INSTRUCTIONS FOR THE TASK => Starting at the line that holds "This screenshot has width=922, height=1132.", copy every line exactly through the end of the data, and no others.

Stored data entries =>
-- Opening Marker --

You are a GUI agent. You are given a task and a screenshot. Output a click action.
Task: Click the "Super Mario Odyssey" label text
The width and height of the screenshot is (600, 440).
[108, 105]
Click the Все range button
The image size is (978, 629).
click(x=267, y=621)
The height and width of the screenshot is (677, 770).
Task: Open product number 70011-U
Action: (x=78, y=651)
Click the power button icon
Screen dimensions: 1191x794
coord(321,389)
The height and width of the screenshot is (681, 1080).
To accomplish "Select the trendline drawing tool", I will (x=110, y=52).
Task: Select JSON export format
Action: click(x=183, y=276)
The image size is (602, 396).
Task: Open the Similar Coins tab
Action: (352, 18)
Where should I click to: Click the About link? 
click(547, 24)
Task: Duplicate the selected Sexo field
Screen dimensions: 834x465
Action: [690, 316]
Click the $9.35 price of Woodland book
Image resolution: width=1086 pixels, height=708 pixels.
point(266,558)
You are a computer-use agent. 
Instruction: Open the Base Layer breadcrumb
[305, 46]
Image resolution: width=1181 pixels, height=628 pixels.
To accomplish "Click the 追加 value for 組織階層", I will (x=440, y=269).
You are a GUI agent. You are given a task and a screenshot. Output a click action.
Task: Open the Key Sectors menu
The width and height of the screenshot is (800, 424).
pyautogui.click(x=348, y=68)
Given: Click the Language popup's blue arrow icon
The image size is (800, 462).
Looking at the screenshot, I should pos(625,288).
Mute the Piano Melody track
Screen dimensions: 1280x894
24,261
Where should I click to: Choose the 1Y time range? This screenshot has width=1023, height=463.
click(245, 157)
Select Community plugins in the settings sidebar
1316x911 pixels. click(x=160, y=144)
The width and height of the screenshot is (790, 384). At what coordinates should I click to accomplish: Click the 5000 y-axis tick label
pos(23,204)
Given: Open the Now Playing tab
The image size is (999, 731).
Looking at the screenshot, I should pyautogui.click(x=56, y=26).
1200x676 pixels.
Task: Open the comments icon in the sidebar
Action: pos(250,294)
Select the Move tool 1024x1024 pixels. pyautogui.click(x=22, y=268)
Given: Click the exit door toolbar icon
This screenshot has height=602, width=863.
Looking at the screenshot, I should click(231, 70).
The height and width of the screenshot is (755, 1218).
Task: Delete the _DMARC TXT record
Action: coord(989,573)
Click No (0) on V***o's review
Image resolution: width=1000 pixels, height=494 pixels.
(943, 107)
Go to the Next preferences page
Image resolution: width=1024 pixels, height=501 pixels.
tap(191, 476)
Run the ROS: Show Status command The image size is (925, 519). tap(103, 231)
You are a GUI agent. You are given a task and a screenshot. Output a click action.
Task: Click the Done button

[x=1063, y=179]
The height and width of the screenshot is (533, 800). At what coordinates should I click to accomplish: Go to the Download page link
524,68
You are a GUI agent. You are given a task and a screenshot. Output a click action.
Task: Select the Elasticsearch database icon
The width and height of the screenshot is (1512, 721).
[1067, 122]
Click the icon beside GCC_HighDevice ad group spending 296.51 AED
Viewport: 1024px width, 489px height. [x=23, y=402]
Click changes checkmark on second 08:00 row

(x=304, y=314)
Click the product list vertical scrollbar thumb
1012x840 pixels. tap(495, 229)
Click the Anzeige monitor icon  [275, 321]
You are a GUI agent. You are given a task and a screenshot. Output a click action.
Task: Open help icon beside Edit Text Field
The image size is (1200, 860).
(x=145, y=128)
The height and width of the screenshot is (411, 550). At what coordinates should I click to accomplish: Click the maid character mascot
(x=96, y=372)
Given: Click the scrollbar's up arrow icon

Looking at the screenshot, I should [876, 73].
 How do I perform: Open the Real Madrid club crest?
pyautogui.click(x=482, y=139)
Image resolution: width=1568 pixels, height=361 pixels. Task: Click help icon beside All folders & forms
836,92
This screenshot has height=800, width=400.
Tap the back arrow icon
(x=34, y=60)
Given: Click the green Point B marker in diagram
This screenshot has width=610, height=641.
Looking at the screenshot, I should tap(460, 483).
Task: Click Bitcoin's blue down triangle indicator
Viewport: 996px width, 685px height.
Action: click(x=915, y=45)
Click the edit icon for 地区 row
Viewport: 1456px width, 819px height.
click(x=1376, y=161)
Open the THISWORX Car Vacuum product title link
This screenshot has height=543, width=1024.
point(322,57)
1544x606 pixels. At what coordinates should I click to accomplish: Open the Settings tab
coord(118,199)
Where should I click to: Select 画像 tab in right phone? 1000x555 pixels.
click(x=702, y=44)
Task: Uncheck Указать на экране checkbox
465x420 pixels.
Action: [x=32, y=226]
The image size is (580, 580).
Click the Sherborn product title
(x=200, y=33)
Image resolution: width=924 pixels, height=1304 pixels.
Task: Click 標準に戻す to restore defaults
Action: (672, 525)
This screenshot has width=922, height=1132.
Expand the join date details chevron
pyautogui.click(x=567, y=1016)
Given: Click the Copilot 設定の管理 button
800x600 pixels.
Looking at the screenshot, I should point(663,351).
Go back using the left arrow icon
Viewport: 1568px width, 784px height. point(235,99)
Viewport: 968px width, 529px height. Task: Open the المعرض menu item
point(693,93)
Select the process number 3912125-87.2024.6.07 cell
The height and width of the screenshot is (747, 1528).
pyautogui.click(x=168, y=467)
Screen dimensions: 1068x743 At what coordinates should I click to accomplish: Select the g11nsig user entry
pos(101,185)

-- Closing Marker --

ANSWER FOR THIS EXERCISE =>
This screenshot has width=922, height=1132.
Expand the join date details chevron
pyautogui.click(x=567, y=1016)
Given: Click the Copilot 設定の管理 button
800x600 pixels.
Looking at the screenshot, I should point(663,351).
Go back using the left arrow icon
Viewport: 1568px width, 784px height. point(235,99)
Viewport: 968px width, 529px height. Task: Open the المعرض menu item
point(693,93)
Select the process number 3912125-87.2024.6.07 cell
The height and width of the screenshot is (747, 1528).
pyautogui.click(x=168, y=467)
Screen dimensions: 1068x743 At what coordinates should I click to accomplish: Select the g11nsig user entry
pos(101,185)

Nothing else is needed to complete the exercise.